* [DATA FOR REVIEW]:
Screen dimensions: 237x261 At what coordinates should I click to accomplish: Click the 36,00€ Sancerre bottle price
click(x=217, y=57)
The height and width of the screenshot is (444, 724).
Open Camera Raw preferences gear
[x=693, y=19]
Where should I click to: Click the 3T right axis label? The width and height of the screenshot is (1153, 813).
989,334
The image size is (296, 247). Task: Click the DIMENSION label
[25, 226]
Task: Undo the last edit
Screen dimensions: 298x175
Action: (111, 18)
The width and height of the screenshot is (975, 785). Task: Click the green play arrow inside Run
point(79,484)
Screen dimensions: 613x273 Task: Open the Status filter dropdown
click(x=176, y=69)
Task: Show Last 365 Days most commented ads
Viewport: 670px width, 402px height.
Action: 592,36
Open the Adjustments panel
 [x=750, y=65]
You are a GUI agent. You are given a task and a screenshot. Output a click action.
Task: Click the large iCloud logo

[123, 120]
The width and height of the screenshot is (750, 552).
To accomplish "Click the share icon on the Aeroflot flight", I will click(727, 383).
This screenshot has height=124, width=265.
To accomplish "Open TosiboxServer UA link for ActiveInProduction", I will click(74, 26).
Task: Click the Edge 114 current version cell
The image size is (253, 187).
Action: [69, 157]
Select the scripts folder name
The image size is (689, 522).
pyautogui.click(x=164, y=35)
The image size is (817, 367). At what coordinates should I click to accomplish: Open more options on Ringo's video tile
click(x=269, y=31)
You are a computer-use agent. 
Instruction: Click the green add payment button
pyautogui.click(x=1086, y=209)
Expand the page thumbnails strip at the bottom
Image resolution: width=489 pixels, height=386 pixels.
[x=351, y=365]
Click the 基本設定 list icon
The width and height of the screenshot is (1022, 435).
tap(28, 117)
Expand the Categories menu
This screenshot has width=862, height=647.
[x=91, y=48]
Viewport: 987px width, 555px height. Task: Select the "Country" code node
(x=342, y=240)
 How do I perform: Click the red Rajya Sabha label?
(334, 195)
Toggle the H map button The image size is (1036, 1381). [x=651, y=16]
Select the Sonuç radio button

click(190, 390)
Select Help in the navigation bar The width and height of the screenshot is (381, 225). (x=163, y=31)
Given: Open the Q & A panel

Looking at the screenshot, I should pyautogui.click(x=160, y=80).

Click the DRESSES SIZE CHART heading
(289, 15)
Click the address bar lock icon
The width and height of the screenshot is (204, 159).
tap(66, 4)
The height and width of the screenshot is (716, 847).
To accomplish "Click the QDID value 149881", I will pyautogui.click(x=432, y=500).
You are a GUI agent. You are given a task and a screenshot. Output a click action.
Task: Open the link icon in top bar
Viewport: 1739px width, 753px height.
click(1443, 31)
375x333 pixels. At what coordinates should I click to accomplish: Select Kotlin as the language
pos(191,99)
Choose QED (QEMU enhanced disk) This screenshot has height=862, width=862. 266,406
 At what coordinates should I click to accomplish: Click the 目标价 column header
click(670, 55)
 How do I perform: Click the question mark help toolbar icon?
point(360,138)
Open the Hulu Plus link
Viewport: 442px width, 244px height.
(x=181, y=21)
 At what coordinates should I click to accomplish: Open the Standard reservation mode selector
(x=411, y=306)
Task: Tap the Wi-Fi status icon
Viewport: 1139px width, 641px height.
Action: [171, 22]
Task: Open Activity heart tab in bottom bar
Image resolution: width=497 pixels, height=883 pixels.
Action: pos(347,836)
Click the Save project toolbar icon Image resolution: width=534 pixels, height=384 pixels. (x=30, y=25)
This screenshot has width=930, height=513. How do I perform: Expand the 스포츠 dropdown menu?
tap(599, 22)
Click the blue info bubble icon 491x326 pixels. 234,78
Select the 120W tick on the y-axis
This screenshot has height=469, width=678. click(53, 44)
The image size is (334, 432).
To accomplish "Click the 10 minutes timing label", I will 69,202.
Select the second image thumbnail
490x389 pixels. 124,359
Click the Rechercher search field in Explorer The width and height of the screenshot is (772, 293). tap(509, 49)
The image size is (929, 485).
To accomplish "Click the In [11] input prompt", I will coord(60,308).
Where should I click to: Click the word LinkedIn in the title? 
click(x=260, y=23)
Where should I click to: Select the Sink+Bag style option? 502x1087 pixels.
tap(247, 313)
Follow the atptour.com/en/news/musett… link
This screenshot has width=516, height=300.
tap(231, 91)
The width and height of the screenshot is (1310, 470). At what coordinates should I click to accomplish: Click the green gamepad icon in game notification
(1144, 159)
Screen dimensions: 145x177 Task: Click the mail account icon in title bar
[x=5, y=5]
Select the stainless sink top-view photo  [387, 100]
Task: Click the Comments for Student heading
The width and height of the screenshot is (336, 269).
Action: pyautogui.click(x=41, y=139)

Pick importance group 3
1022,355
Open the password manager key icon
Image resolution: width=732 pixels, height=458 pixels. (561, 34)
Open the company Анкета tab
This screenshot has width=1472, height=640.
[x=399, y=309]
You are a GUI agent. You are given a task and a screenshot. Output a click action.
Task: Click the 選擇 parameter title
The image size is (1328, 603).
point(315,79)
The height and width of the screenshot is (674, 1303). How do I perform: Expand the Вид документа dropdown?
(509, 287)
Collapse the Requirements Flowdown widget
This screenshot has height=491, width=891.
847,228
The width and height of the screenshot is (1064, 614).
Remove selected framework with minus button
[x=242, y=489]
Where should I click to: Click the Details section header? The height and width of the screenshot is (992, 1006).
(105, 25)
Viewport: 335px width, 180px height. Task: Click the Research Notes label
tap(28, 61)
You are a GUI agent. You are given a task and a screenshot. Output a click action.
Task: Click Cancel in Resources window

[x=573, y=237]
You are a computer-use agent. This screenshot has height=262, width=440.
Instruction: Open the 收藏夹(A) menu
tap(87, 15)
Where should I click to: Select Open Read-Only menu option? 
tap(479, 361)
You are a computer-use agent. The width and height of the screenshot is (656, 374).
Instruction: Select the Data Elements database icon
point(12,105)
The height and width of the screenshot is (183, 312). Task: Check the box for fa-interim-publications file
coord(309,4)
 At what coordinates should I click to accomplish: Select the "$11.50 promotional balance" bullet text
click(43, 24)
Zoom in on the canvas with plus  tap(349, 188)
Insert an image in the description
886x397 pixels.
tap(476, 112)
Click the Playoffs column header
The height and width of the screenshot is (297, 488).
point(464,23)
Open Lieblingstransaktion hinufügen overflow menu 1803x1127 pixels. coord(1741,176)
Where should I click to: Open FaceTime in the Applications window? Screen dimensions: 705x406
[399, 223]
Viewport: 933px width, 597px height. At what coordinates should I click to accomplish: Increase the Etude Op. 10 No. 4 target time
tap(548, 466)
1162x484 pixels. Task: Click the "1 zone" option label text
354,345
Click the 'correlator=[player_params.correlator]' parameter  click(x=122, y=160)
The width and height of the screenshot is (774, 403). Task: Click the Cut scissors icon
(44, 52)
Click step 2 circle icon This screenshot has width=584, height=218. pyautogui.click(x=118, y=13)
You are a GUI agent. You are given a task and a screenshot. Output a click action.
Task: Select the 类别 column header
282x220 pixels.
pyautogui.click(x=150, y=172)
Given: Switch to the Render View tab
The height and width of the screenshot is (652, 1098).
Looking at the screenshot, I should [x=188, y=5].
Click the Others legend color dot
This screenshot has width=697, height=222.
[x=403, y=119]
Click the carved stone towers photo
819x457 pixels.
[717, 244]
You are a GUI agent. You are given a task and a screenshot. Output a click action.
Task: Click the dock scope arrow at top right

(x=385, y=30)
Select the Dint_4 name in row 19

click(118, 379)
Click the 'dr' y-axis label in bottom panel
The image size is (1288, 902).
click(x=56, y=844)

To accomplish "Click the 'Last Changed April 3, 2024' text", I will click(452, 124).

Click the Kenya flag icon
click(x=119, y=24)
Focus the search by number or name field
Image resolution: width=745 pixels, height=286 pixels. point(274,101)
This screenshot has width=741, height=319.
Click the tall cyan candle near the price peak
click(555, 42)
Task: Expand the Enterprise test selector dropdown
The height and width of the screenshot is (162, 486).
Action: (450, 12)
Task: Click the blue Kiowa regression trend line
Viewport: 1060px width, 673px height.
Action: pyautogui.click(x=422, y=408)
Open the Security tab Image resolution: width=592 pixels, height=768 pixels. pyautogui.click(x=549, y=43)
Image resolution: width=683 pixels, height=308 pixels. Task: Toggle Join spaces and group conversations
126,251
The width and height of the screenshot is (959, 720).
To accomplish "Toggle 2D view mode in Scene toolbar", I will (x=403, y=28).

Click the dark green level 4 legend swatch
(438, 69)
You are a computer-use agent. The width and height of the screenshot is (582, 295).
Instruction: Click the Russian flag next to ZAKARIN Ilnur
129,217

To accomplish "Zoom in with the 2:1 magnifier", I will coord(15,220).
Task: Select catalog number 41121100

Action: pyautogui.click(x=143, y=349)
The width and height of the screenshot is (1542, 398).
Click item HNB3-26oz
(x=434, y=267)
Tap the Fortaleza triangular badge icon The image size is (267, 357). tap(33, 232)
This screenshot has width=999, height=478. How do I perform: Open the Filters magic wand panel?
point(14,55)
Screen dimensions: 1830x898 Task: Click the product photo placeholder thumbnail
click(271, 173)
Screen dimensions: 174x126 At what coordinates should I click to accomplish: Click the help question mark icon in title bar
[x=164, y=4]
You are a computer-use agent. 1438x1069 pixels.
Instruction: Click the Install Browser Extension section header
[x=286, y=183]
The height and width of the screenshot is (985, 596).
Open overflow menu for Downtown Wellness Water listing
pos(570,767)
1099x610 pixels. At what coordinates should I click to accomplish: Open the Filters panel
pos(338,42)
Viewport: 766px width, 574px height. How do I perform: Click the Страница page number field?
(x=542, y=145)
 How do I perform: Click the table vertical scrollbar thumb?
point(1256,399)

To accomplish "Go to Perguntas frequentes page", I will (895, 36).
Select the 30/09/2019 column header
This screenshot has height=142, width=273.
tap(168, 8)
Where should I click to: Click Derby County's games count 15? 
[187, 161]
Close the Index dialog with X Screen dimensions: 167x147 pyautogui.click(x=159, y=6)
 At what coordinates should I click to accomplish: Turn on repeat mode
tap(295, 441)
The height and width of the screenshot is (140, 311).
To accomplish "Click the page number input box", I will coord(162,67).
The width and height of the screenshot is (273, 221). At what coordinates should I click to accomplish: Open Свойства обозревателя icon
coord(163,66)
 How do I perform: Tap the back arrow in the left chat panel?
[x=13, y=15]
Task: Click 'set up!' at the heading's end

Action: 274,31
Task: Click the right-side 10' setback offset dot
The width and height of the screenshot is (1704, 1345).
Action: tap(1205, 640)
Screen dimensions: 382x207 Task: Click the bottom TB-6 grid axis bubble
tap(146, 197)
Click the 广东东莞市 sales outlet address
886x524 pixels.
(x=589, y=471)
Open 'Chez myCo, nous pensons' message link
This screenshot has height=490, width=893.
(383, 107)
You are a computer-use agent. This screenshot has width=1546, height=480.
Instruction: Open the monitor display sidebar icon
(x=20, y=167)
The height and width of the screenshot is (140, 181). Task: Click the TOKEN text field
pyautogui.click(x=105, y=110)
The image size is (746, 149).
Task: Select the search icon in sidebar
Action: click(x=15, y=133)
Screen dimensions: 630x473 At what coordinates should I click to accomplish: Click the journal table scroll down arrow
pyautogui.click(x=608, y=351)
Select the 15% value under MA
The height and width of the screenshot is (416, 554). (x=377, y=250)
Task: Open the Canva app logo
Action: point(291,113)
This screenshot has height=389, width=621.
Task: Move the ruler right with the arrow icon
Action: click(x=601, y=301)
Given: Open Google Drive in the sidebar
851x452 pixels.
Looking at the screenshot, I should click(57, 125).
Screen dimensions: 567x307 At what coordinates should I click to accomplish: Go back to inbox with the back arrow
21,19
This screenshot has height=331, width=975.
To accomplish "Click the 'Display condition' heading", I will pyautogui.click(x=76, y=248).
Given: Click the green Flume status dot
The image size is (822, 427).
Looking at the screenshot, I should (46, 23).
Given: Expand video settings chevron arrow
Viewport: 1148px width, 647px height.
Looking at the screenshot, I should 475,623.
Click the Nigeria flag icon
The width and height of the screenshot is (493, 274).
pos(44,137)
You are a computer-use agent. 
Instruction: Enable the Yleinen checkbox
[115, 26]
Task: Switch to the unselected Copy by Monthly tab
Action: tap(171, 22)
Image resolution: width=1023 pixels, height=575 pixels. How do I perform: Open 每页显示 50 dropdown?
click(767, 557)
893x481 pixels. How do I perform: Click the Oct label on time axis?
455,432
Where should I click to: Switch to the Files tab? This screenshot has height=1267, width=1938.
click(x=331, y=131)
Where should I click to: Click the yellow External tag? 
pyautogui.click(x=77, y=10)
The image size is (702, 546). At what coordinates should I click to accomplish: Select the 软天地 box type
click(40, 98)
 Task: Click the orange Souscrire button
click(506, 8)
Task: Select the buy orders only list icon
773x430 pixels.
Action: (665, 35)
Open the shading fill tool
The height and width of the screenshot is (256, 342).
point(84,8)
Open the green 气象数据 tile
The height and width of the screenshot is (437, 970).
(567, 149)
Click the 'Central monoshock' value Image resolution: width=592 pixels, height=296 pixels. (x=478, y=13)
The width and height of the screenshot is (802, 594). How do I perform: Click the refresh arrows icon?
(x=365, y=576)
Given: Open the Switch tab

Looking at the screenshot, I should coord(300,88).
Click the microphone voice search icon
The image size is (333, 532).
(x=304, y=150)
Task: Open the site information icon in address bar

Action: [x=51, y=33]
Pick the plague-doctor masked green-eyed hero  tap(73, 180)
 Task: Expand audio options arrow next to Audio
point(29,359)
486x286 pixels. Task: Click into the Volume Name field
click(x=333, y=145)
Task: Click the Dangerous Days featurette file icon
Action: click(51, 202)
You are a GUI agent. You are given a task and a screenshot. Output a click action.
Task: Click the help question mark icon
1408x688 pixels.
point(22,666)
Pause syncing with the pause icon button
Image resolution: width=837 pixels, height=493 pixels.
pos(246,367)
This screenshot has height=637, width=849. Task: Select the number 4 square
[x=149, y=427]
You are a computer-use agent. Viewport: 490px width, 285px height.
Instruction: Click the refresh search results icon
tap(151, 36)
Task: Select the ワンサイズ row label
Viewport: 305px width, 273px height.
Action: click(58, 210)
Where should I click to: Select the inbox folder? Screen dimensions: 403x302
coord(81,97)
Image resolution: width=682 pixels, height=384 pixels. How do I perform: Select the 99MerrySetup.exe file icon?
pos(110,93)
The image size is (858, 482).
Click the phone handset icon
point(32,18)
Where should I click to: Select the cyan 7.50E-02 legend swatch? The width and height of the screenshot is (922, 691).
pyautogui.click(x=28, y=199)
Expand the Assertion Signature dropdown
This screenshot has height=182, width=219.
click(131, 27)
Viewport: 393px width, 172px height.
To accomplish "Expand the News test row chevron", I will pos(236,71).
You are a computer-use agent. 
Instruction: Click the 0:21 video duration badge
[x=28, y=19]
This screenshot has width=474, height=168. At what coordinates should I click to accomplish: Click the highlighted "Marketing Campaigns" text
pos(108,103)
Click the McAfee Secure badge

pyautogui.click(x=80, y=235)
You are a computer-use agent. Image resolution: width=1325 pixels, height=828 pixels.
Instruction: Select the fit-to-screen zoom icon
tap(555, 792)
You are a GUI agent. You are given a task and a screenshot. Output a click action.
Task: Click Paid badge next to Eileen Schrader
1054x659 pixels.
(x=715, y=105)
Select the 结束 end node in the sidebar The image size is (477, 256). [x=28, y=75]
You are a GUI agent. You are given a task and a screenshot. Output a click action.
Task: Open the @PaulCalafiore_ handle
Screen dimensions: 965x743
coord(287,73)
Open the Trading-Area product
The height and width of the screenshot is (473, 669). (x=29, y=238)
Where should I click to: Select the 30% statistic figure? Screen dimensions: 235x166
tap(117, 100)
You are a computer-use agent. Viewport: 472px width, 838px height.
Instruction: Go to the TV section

* [EXERCISE DIRECTIONS]: Filter the records above and copy every line that contains the word "chevron".

* [RESPONSE TO THIS TASK]:
Given: Expand video settings chevron arrow
To accomplish "Expand the News test row chevron", I will pos(236,71).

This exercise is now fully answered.